WHAT THIS TASK INVOLVES
Pull out each line of the listing below that contains the word "magnifier".

(begin)

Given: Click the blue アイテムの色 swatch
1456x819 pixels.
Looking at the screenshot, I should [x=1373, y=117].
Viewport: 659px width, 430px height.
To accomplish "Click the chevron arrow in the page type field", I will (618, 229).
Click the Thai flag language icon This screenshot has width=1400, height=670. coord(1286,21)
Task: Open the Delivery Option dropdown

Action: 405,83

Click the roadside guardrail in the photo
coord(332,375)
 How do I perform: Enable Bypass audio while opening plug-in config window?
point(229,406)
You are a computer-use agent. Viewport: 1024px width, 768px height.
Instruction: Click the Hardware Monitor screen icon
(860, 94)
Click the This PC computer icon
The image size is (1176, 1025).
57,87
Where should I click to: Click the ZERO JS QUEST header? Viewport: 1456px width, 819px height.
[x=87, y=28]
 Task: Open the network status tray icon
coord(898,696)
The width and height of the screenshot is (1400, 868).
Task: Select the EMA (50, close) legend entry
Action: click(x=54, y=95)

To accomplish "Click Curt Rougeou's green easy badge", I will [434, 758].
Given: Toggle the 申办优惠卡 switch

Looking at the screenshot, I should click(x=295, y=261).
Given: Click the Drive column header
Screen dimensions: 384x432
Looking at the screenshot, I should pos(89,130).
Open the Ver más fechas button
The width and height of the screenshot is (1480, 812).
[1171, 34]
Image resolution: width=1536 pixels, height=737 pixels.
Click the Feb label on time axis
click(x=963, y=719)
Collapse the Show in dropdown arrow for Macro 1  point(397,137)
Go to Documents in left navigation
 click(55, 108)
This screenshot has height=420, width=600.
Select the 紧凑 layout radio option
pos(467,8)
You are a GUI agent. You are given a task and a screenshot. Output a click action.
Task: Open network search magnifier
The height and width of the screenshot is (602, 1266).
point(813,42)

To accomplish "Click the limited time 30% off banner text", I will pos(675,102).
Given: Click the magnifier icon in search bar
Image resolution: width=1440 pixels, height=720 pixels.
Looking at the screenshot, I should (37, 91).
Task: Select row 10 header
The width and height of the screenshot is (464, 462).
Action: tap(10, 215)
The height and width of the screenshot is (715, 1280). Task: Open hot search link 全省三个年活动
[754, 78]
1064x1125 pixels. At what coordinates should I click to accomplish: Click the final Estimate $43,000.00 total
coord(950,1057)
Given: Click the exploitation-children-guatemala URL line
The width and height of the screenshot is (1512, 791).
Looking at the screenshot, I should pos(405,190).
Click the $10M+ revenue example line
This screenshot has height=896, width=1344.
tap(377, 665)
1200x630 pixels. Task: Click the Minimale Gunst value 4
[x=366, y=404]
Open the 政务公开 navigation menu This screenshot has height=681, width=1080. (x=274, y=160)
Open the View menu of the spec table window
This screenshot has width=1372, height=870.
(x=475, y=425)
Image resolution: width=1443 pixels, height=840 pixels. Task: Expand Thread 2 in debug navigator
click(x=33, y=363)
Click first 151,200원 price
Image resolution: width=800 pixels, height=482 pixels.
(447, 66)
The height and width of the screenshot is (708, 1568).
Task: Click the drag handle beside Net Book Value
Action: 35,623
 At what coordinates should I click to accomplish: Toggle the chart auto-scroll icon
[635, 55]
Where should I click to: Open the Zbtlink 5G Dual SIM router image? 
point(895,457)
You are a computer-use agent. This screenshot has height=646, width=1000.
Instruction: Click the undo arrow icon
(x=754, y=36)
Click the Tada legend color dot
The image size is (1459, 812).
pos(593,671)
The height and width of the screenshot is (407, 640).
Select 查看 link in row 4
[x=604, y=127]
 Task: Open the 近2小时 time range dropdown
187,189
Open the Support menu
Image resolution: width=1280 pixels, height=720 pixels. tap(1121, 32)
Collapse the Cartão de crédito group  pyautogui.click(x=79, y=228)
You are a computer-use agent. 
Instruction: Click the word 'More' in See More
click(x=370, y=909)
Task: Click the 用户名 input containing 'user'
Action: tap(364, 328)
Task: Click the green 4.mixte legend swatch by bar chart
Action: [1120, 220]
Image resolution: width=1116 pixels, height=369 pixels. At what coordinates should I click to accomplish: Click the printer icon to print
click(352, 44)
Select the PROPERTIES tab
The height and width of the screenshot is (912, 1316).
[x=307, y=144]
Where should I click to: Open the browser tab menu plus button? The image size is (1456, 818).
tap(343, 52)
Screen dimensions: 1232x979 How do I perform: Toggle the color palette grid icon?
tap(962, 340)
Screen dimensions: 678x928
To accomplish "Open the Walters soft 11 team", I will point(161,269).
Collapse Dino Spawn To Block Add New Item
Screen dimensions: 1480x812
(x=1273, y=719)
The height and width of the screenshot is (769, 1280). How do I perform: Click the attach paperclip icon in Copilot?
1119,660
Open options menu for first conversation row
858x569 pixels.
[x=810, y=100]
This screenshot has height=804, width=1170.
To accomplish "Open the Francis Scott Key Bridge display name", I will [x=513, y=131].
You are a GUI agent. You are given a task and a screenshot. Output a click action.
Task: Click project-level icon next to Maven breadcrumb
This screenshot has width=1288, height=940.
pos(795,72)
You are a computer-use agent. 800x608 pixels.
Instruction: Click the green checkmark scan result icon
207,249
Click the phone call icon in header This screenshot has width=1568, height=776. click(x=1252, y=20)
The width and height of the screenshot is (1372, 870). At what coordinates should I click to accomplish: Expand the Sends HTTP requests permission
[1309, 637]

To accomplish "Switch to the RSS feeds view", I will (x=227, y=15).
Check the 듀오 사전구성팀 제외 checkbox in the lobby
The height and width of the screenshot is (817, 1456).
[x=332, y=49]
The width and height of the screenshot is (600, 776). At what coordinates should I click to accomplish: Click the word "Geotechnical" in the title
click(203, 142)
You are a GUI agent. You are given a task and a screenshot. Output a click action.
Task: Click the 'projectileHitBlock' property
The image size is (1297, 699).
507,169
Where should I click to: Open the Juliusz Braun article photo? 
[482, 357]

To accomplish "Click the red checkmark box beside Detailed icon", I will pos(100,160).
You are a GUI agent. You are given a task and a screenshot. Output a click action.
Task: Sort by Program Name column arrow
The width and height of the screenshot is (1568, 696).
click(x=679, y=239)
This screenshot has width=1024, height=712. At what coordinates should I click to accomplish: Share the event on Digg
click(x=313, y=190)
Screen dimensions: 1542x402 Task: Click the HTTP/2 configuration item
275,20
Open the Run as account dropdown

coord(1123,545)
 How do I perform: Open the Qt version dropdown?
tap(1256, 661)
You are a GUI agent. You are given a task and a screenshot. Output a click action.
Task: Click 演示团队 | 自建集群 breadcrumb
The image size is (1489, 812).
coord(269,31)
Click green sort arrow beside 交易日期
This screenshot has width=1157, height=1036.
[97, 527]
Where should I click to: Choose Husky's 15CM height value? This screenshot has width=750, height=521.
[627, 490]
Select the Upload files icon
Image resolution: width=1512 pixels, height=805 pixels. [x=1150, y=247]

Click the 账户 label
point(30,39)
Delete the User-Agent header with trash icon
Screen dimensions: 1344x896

(end)

SOLUTION FOR THIS EXERCISE
Task: Open network search magnifier
Given: Click the magnifier icon in search bar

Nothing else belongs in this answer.